Question

If $$m$$ parallel lines in a plane are intersected by a family of $$n$$ parallel lines, the number of parallelograms than can be formed is
A
$$\dfrac {1}{4} mn(m - 1)(n - 1)$$
B
$$\dfrac {1}{2} mn (m - 1)(n - 1)$$
C
$$\dfrac {1}{4} m^{2}n^{2}$$
D
None of these

Answer

**step1** Understanding the problem

The problem asks us to find a general formula for the total number of parallelograms that can be formed when 'm' parallel lines are intersected by a different set of 'n' parallel lines. Imagine one set of lines running horizontally and the other set running vertically. The parallelograms are formed by the intersections of these lines.
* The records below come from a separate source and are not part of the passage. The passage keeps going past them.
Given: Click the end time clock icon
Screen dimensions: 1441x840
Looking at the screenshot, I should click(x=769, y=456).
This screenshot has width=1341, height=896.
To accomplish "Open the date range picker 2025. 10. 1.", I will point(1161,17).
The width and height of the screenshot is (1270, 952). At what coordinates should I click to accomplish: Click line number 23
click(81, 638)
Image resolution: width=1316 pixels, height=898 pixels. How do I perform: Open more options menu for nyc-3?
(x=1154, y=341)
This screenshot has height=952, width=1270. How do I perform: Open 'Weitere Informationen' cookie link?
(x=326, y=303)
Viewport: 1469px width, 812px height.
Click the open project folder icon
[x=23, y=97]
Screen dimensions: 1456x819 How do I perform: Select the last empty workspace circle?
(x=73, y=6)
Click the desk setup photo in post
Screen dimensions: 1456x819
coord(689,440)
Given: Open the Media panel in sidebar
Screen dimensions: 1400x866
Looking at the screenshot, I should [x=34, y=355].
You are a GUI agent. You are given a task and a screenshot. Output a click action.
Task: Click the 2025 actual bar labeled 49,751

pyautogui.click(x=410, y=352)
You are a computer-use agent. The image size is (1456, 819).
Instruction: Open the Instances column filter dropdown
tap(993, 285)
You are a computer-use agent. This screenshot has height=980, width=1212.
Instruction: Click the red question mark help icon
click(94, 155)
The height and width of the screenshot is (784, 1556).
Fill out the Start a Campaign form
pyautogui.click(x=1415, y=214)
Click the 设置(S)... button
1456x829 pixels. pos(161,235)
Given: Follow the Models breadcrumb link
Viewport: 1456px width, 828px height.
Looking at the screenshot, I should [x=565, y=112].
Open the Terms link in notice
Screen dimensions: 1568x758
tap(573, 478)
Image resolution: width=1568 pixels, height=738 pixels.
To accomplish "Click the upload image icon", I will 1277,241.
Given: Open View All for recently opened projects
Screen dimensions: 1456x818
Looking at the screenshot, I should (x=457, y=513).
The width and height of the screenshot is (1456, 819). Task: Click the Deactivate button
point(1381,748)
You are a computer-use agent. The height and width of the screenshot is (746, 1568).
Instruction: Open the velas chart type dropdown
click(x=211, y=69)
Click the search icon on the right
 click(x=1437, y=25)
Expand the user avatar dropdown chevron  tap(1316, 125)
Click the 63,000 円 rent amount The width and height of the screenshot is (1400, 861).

**step2** Identifying the components of a parallelogram

A parallelogram is a four-sided figure where opposite sides are parallel. In this setup, to form one parallelogram, we need to choose two distinct lines from the first family of 'm' parallel lines (which will form two opposite sides of the parallelogram) and two distinct lines from the second family of 'n' parallel lines (which will form the other two opposite sides of the parallelogram).

**step3** Calculating ways to choose lines from the first family

Let's consider the 'm' parallel lines. To form a parallelogram, we need to select any two of these 'm' lines.
Imagine we have 'm' lines. For the first line we choose, there are 'm' possibilities. For the second line we choose, there are 'm-1' possibilities (since it must be different from the first line we picked).
If the order in which we pick the lines mattered, there would be $$m \times (m - 1)$$ ways.
However, picking Line A then Line B results in the same pair of lines as picking Line B then Line A. The order does not matter for selecting a pair. So, we must divide by 2 (because each pair has been counted twice, once as AB and once as BA).
Therefore, the number of ways to choose 2 lines from 'm' parallel lines is $$(m \times (m - 1)) \div 2$$.

**step4** Calculating ways to choose lines from the second family

Similarly, for the 'n' parallel lines, we need to choose any two of these 'n' lines.
Following the same logic as for the first family of lines, the number of ways to choose 2 lines from 'n' parallel lines is $$(n \times (n - 1)) \div 2$$.

**step5** Combining the choices to find total parallelograms

Any pair of lines chosen from the first family can intersect with any pair of lines chosen from the second family to form a unique parallelogram. To find the total number of possible parallelograms, we multiply the number of ways to choose lines from the first family by the number of ways to choose lines from the second family.
Total parallelograms = (Number of ways to choose 2 lines from 'm') $$\times$$ (Number of ways to choose 2 lines from 'n')
Total parallelograms = $$( (m \times (m - 1)) \div 2 ) \times ( (n \times (n - 1)) \div 2 )$$
Total parallelograms = $$m \times (m - 1) \times n \times (n - 1) \div (2 \times 2)$$
Total parallelograms = $$m \times (m - 1) \times n \times (n - 1) \div 4$$
This can be rearranged and written as $$\dfrac {1}{4} mn(m - 1)(n - 1)$$.

**step6** Comparing with given options

We compare our derived formula with the given options:
A. $$\dfrac {1}{4} mn(m - 1)(n - 1)$$
B. $$\dfrac {1}{2} mn (m - 1)(n - 1)$$
C. $$\dfrac {1}{4} m^{2}n^{2}$$
D. None of these
Our calculated result matches option A.